Namun, Zulkarnain enggan berkomentar lebih jauh mengenai hal ini. Meskipun begitu, Zul berjanji akan menelaah dugaan kasus ini terlebih dahulu dan juga mencari informasi dari berbagai sumber. "Dari hasil analisa baru didapat fakta yang sebenarnya," sebut Zul.

Menanggapi kedatangan Said Didu ke KPK,  Zul, mengatakan pihaknya akan menerima berbagai pengaduan dengan melihat aturan hukum yang ada. Menurut Zul, dugaan pencatutan nama yang dilakukan Setya Novanto mempunyai dua potensi aturan, yaitu pelanggaran kode etik, dan juga pidana.

ATURAN YANG BISA JERAT NOVANTO - Setya Novanto, dalam transkip percakapan meminta sejumlah saham PT Freeport yang diklaim diperuntukkan Presiden Joko Widodo dan juga Wakil Presiden Jusuf Kalla sebagai pemulus proses negosiasi kontrak pertambangan di Papua.

Menurut catatan gresnews.com, KPK juga pernah menangani kasus dugaan korupsi dengan meminta sejumlah saham yang dilakukan penyelenggara negara kepada pihak swasta. Salah satunya kasus korupsi yang melibatkan Syahrul Raja Sampurnajaya.

Mantan Ketua Badan Pengawas Perdagangan Berjangka Komoditi (Bappebti) ini memeras ketua Asosiasi Pialang Berjangka Indonesia (APBI) I Gede Raka Tantra dan Ketua Ikatan Perusahaan Pedagang Berjangka Indonesia (IP2BI) Fredericus Wisnubroto sebesar Rp1,675 miliar.

Ia meminta uang melalui direktur utama PT BBJ Made Sukarwo dan direktur utama PT Kliring Berjangka Indonesia untuk disampaikan kepada Gde Raka dan Fredericus. Majelis Hakim Tindak Pidana Korupsi dalam amar putusannya juga menyatakan Syahrul terbukti melakukan tindak pidana pemerasan.

Pasal yang dikenakan kepada Syahrul yaitu Pasal 12 a, b, dan e Undang-Undang Nomor 20 Tahun 2001 tentang pemerasan.

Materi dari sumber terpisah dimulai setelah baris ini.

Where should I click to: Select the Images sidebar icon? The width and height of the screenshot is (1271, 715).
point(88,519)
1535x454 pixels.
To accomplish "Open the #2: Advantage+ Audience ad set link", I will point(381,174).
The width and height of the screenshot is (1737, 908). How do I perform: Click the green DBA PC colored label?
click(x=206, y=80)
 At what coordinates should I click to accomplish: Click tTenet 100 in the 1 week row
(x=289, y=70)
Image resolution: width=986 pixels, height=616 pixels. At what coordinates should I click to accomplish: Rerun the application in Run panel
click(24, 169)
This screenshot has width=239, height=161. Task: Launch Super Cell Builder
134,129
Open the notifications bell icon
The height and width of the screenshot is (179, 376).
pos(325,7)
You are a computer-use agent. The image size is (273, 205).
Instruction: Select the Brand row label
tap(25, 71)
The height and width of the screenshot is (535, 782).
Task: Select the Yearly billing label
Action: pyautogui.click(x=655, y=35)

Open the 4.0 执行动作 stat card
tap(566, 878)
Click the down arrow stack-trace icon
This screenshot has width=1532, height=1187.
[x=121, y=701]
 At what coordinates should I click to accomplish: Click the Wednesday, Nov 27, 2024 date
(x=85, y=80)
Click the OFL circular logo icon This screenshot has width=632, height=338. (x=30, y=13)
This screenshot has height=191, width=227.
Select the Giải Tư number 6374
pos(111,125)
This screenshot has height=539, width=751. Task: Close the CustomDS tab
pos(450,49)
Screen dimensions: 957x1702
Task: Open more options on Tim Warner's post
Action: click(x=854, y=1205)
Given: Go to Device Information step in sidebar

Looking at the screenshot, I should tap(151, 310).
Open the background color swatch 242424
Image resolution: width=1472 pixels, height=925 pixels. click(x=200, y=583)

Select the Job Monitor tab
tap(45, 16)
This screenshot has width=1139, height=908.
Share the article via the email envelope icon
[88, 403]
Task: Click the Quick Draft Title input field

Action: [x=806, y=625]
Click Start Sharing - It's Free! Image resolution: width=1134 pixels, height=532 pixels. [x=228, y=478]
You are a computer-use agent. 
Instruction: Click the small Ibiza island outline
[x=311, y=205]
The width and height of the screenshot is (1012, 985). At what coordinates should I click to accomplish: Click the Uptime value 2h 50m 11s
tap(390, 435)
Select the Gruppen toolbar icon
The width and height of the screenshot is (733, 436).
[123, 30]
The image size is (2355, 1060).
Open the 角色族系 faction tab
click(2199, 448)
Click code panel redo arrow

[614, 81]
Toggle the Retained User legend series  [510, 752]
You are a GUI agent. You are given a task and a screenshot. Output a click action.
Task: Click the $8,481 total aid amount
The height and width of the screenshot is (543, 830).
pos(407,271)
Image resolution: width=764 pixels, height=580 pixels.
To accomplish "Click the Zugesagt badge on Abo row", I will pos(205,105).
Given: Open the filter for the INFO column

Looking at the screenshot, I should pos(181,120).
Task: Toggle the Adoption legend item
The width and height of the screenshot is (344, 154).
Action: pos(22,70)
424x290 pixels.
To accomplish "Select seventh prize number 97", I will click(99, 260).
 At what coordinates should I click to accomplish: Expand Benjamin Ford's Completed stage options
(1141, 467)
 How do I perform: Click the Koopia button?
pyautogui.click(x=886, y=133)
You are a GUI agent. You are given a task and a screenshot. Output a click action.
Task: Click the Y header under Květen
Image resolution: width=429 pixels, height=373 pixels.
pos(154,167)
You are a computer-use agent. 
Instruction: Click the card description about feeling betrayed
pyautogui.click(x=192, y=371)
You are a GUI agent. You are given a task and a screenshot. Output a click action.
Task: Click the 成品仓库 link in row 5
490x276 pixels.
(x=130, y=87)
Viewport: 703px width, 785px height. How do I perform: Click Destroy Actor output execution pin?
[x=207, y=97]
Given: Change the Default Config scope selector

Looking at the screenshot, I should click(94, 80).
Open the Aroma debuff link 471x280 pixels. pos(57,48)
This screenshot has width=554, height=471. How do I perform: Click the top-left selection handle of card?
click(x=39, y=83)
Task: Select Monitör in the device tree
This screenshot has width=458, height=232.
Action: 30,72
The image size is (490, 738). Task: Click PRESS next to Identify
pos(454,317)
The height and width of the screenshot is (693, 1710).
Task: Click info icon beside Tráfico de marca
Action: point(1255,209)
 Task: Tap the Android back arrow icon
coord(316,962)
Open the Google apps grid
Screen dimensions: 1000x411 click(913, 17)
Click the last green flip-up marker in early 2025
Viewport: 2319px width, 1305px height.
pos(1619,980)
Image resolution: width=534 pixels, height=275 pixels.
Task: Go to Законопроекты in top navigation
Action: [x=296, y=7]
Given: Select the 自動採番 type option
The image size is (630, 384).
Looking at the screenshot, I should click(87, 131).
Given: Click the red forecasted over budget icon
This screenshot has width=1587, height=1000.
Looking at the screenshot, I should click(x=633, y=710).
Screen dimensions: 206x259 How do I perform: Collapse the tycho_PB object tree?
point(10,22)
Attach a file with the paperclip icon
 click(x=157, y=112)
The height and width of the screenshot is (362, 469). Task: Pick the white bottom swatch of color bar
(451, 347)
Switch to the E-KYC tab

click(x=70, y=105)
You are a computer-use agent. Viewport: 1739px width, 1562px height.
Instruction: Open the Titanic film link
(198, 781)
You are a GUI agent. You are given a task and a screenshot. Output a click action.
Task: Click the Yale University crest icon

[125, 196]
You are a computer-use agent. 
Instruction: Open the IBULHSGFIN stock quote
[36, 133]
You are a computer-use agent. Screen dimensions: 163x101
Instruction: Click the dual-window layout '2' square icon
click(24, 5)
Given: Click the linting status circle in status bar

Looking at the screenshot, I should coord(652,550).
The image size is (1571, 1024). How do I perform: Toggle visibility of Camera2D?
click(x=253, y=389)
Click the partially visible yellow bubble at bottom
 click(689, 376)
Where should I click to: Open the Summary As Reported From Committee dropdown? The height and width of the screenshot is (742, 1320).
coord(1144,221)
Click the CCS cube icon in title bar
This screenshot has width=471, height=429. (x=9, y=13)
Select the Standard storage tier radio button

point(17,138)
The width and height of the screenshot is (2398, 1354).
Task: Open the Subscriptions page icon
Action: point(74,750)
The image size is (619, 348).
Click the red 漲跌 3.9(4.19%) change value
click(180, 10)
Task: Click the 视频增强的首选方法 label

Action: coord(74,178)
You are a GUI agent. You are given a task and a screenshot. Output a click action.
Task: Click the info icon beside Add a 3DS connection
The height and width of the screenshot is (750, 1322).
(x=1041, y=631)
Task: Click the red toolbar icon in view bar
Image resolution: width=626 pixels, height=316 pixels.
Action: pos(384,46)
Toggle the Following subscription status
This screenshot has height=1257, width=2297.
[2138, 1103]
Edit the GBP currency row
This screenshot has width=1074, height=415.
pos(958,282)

Dimana bunyi pasal tersebut, dipidana dengan pidana penjara seumur hidup atau pidana penjara paling singkat 4 tahun dan paling lama 20 tahun dan pidana denda paling sedikit Rp200 juta dan paling banyak Rp1 miliar
a.    pegawai negeri atau penyelenggara negara yang menerima hadiah atau janji, padahal diketahui atau patut diduga bahwa hadiah atau janji tersebut diberikan untuk menggerakkan agar melakukan atau tidak melakukan sesuatu dalam jabatannya, yang bertentangan dengan kewajibannya;
b.    pegawai negeri atau penyelenggara negara yang menerima hadiah, padahal diketahui atau patut diduga bahwa hadiah tersebut diberikan sebagai akibat atau disebabkan karena telah melakukan atau tidak melakukan sesuatu dalam jabatannya yang bertentangan dengan kewajibannya.